There are many ways to tell a true crime story. Police procedural, inside the mind of the killer, the victims'/survivors POV, the reporter's vantage point, etc. Good true crime requires good reporting. The writer needs to speak to as many people in the case as are willing to talk, read every available document and, if possible, attend the trial. When this is done, the author can present a complete picture of what happened and why.
What the author can't do is tell you what the murder victim was thinking and saying to another murder victim five minutes before his/her death unless video or audio recording is involved. That doesn't stop Ken Englade from filling a whole chapter of "conversation" between Derek and Nancy Haysom in the hours before they were murdered by the nutjob boyfriend of their nutjob daughter. I have a problem with this because the Haysoms weren't recording their own thoughts and movements so the documentation is thin to say the least. Interviews after the fact are out of the question too, because they're dead. This is a questionable choice and it gets worse because this clearly imagined conversation between Derek and Nancy does absolutely nothing to advance the story or to help the reader understand who they were. Unless you count the fact that Englade presents them as lushes.

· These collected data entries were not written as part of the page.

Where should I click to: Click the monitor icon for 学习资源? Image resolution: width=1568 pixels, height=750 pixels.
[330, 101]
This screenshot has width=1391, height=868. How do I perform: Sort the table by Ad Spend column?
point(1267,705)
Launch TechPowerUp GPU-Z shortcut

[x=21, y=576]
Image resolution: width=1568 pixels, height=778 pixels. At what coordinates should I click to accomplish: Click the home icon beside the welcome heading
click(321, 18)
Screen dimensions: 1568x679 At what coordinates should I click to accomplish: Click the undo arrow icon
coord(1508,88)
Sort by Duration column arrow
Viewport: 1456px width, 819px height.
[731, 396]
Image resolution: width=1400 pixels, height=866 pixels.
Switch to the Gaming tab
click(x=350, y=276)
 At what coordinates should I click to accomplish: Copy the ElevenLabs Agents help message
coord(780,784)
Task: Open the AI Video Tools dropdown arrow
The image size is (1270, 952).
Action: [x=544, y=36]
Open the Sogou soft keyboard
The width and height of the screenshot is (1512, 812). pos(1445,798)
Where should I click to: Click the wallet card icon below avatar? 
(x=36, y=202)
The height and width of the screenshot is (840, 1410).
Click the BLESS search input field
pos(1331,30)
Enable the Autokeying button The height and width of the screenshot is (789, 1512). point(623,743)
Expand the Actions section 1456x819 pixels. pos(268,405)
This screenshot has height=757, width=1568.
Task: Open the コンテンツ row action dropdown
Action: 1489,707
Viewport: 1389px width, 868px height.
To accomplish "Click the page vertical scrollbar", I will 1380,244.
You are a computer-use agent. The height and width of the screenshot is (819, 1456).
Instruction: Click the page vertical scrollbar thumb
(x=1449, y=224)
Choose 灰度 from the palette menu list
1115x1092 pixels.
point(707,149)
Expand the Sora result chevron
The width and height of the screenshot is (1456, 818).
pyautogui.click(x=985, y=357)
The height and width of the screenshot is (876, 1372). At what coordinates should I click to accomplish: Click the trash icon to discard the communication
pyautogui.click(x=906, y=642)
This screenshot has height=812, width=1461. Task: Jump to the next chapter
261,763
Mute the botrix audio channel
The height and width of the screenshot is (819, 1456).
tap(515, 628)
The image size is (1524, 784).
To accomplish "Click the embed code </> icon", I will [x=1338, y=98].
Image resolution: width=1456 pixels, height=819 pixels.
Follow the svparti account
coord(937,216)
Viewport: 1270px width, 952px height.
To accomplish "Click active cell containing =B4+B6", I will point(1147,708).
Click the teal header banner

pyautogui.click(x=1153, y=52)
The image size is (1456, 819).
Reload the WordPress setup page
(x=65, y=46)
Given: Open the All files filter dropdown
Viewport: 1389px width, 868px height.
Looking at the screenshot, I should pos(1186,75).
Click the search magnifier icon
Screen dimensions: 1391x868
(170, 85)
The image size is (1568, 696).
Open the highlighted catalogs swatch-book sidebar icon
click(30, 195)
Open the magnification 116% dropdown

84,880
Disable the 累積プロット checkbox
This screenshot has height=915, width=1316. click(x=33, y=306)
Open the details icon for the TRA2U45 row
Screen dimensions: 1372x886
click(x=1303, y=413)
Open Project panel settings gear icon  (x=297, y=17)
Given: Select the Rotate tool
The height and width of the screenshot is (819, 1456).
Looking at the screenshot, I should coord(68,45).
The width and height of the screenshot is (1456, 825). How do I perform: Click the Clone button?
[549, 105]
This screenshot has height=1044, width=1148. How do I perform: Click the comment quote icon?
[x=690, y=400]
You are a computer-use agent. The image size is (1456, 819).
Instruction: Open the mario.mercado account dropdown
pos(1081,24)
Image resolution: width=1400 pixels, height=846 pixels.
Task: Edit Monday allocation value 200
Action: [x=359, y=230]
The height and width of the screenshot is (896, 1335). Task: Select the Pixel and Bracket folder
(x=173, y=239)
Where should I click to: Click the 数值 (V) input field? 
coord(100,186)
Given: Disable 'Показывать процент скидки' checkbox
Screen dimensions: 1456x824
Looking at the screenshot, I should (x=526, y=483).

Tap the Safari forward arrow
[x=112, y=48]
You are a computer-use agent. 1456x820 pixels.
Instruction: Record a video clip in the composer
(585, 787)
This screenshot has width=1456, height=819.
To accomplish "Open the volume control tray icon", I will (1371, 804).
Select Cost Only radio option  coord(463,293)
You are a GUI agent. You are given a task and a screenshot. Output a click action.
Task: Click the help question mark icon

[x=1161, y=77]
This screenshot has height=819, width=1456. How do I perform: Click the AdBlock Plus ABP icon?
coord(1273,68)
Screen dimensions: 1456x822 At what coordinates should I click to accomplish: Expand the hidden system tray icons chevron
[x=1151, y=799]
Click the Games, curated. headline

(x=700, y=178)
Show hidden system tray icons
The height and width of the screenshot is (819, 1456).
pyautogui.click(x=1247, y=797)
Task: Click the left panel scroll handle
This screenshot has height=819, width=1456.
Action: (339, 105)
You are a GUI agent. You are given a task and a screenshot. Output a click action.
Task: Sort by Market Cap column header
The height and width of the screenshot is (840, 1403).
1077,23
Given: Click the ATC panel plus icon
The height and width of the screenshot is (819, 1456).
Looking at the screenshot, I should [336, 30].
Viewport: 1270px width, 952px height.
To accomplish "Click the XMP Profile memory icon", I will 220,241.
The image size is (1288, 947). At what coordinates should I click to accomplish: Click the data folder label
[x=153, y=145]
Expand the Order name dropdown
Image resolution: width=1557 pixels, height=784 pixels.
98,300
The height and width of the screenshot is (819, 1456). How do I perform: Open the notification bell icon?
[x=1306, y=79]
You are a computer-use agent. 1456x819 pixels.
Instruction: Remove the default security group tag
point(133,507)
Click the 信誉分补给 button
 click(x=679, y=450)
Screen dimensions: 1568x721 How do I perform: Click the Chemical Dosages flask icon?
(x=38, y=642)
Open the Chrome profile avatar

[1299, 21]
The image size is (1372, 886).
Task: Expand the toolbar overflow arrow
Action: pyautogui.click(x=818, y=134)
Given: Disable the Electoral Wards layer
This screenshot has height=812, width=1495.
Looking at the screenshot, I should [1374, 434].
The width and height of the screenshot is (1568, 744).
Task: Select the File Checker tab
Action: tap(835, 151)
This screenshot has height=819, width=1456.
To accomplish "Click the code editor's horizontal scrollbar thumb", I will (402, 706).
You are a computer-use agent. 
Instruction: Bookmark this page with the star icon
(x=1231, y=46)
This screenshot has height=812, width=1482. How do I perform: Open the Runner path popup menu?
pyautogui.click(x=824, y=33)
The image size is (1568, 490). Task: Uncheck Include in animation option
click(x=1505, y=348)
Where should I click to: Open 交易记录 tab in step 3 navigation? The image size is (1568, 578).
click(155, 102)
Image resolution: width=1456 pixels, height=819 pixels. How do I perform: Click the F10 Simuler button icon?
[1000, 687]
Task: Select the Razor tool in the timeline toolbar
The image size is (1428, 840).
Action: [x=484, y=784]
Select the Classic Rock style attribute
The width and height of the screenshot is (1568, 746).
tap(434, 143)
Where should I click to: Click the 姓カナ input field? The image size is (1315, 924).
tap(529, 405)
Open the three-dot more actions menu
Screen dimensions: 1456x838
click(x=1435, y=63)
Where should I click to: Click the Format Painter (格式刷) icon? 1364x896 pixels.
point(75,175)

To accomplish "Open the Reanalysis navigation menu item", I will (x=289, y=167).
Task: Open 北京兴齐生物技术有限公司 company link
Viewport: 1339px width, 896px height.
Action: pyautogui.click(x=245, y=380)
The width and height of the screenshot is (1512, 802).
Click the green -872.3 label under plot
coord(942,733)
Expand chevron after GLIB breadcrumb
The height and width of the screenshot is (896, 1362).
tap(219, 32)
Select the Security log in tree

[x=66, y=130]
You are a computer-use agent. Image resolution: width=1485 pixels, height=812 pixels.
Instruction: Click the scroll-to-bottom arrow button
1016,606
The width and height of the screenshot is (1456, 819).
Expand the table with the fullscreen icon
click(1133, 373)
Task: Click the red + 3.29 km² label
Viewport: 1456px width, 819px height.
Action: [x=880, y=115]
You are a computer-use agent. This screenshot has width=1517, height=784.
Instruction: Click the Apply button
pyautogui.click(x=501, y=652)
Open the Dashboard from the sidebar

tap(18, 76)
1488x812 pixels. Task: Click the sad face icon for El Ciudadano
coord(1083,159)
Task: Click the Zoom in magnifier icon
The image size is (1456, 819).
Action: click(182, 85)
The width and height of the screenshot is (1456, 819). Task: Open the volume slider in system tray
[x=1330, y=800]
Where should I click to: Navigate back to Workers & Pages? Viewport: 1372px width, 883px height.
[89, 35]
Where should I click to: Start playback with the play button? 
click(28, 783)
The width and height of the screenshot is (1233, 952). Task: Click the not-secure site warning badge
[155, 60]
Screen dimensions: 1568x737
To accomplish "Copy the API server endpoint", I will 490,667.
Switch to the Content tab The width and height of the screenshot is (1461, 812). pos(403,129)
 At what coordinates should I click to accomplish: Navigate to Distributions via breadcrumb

This book is filled with similarly bad narrative choices. Try another one: you have the choice of choosing nutjob Elizabeth Haysom as the backbone of your story or the plodding police investigation following the Haysoms' murders. Let's see, would readers be more entertained and informed by getting inside the head of lying, drug-addicted, sorta-bisexual, self-perceived martyr Elizabeth or hearing run of the mill exchanges between cops who have "hunches" and make questionable fashion choices. That's right, Englade goes with the cops.
I do have to thank Mr Englade for providing me with the much-needed inspiration to clean my closet, sort through receipts for tax season and finally reorganize my sock drawer. It was like magic, a few pages of "Beyond Reason" and I was suddenly compelled to do something around the house. If only this book had been longer I might finally have gotten around to re-grouting the tile in the guest bathroom. It takes real commitment to turn a story of madness, murder and an international manhunt into a snooze-fest but Ken Englade looked that challenge in the face and stared it down. I sought out this book because it was, amazingly, nominated for an Edgar Award. The only explanation I have for this is that only five "Fact Crime" book were published in 1991 because it defies imagination that there could be a book out there that wasn't good enough to knock this gem off the list.
If you have a deep interest in police fashion or a need to get a head start on your spring cleaning, this is the book for you. Otherwise, keep moving, there's nothing here to see, folks.